I paesi del Nuorese ancora senza medico di base.

“La Asl di Nuoro mette in campo gli strumenti che il Consiglio regionale ha approvato all’unanimità per tamponare l’emergenza sanitaria nei paesi senza medico di base: è un primo passa in attesa di una soluzione definitiva, che mi auguro arrivi al più presto, grazie alle risorse aggiuntive messe a disposizione dal Consiglio regionale per i medici che sceglieranno di prestare servizio nelle sedi disagiate“. Lo ha reso noto il capogruppo della Lega in Consiglio regionale, Pierluigi Saiu.

“Il 30 giugno scorso il Consiglio regionale ha approvato una legge, di cui sono stato primo firmatario e relatore, che contiene una norma che consente di utilizzare i medici Usca per la copertura di guardie mediche e guardie turistiche. Questa disposizione è nata dal confronto con i sindaci del Nuorese – ha spiegato Saiu – che in due diversi incontri, con l’assessore alla Sanità e con il direttore generale della Asl, hanno rappresentato l’esigenza di garantire anche con provvedimenti d’emergenza almeno la possibilità di avere prescrizioni di medicinali o esami“.

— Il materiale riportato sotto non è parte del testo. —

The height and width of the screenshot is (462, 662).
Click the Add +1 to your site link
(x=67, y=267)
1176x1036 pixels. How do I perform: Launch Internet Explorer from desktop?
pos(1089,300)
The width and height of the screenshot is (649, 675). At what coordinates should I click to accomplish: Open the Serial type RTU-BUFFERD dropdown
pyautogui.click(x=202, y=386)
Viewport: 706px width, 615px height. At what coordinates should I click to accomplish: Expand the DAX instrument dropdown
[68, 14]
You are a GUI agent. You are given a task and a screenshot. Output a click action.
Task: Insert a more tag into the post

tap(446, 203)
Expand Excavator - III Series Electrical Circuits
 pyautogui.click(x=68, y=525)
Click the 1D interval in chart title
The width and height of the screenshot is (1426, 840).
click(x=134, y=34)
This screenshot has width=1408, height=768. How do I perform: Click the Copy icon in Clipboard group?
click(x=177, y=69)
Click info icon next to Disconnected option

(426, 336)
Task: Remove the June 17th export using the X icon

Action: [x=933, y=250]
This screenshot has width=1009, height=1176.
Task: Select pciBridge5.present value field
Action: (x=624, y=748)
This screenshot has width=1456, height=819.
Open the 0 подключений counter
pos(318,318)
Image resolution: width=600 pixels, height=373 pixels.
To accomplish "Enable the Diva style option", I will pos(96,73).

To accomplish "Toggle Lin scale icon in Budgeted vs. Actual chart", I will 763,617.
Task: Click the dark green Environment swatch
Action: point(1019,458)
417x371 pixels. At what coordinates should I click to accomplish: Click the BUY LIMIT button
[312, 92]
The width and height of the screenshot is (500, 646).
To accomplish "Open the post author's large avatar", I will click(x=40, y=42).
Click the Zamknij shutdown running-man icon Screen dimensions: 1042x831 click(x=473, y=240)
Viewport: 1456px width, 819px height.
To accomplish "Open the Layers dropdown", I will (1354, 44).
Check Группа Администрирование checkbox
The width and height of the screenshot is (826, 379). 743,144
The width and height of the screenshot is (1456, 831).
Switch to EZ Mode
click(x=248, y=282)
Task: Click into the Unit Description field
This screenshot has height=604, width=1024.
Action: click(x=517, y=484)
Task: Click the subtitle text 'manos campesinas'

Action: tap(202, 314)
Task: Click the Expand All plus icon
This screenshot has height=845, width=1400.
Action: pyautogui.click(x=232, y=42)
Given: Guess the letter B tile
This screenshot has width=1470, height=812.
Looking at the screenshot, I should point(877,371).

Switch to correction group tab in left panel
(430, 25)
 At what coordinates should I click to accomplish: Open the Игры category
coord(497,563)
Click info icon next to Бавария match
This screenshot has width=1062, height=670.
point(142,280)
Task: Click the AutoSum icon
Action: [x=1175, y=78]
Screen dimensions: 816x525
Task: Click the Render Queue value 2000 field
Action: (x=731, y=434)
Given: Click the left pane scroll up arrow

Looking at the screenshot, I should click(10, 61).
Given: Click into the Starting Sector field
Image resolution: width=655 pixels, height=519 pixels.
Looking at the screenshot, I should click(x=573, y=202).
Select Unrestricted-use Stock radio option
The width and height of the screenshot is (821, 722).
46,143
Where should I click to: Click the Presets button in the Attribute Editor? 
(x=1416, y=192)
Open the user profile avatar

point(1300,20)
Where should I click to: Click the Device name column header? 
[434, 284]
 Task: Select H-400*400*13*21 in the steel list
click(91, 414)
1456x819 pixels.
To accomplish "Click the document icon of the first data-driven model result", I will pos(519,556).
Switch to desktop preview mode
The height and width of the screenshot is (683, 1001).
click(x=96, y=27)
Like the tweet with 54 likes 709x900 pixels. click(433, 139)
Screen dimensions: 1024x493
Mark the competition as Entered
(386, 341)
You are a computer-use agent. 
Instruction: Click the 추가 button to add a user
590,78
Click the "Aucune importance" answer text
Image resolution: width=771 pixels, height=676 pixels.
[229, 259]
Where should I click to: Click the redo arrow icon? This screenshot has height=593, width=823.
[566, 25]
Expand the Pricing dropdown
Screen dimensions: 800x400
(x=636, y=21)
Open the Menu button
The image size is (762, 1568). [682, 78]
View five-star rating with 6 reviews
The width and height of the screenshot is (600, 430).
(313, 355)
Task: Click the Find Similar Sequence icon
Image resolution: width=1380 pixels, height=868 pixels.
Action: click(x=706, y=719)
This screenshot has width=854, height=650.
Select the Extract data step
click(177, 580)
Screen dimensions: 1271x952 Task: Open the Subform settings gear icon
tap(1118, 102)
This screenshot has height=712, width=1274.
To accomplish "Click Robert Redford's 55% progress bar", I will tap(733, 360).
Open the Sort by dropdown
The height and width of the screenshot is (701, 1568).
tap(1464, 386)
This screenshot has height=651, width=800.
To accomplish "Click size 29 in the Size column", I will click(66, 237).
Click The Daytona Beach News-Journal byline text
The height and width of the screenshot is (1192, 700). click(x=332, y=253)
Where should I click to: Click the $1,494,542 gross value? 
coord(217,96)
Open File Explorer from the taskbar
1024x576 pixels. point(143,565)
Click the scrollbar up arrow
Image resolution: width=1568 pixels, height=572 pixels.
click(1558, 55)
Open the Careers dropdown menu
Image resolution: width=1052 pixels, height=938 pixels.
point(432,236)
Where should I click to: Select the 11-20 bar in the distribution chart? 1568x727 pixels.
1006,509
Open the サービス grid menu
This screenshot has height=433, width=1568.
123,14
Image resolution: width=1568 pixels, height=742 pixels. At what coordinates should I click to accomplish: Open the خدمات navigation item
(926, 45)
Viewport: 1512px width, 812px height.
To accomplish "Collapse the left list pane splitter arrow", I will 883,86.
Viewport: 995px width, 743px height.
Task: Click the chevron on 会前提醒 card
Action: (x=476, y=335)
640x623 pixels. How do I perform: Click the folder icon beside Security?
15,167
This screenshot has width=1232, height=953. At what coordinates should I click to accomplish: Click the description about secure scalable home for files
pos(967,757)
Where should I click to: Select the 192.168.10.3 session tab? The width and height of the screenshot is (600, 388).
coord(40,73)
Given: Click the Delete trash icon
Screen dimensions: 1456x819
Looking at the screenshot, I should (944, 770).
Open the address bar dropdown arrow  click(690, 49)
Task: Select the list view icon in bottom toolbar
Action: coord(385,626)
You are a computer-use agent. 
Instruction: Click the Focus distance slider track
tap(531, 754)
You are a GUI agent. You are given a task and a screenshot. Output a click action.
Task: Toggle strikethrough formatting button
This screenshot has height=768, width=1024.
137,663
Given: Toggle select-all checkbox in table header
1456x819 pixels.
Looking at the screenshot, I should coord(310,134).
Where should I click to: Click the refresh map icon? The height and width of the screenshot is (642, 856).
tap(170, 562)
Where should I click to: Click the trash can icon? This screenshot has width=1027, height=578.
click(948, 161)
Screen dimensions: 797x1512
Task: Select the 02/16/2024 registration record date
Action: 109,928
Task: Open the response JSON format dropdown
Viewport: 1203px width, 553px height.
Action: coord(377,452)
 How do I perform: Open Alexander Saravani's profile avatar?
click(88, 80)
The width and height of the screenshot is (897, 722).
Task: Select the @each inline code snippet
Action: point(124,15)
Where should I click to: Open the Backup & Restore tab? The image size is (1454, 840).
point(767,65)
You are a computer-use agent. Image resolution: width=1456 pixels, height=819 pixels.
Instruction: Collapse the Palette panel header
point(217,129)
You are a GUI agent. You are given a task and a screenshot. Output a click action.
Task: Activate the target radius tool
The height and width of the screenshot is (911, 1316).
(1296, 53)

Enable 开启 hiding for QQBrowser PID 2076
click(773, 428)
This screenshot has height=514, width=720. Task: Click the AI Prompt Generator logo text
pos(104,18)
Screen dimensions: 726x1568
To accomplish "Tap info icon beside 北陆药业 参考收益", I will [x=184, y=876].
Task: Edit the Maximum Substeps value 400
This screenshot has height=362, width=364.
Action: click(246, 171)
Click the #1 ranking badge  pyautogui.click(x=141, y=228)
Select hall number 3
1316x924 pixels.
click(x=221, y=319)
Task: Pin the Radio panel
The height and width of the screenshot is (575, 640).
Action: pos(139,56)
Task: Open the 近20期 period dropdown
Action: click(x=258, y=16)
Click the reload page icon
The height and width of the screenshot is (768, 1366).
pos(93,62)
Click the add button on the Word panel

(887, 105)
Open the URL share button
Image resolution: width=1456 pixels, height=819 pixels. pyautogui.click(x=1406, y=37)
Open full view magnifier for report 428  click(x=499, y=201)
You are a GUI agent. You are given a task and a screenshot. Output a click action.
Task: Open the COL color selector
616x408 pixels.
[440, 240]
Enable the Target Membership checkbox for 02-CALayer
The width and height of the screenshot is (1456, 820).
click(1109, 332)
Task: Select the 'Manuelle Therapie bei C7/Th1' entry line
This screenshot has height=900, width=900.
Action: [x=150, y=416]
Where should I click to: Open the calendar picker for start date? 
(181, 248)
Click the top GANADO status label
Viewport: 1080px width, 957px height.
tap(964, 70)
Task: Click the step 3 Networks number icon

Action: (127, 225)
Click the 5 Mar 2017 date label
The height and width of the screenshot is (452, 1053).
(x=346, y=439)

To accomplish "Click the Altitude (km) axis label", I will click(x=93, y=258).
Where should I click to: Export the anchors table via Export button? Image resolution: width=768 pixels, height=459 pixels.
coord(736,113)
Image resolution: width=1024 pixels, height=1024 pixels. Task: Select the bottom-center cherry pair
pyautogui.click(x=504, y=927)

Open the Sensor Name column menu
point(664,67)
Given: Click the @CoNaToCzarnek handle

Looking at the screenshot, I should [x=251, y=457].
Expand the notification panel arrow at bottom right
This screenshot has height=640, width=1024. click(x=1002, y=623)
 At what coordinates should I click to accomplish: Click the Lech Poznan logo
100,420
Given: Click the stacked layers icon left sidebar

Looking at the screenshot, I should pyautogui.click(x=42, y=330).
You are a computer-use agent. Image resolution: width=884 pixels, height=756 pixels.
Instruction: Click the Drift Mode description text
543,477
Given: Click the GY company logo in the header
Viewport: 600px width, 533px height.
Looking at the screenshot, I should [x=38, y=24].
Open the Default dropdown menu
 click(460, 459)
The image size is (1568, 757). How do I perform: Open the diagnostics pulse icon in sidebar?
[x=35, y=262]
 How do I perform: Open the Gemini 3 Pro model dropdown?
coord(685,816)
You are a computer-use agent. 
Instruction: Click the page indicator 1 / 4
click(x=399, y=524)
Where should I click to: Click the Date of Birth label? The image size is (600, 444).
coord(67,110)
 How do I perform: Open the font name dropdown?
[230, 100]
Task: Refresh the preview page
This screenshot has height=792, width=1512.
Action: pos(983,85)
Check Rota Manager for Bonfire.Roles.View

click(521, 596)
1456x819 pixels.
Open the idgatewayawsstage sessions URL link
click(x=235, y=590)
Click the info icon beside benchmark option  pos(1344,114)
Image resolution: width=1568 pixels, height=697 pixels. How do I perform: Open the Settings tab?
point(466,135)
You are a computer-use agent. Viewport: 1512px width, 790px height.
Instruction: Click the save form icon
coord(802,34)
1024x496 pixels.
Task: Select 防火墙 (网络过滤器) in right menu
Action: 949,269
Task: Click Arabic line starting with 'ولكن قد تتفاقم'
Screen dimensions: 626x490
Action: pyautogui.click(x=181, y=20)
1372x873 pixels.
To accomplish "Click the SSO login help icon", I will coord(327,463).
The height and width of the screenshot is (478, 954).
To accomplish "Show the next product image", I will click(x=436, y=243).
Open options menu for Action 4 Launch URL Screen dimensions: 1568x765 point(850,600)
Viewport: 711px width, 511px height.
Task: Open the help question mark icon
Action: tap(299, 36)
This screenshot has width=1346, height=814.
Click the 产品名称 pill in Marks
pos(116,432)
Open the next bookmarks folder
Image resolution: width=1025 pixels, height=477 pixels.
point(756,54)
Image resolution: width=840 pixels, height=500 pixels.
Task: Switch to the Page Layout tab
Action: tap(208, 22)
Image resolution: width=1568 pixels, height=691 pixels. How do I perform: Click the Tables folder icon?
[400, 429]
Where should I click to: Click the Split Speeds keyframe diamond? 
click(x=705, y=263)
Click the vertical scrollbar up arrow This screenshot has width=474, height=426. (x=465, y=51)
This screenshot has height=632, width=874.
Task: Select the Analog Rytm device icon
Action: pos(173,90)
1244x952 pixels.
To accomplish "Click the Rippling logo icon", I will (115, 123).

La Asl di Nuoro, come altre aziende sanitarie, ha quindi predisposto un piano per l’utilizzo dei medici Usca a copertura delle sedi scoperte di guardia medica e guardia turistica grazie a questa norma del consiglio regionale. Sempre in materia di assistenza di base, la scorsa settimana è stato sottoscritto l’accordo tra l’assessorato alla Sanità e le organizzazioni sindacali per la definizione dei criteri per l’individuazione delle sedi disagiate e disagiatissime per i medici di base e pediatri di libera scelta. I medici che sceglieranno quelle sedi avranno diritto a un incentivo economico.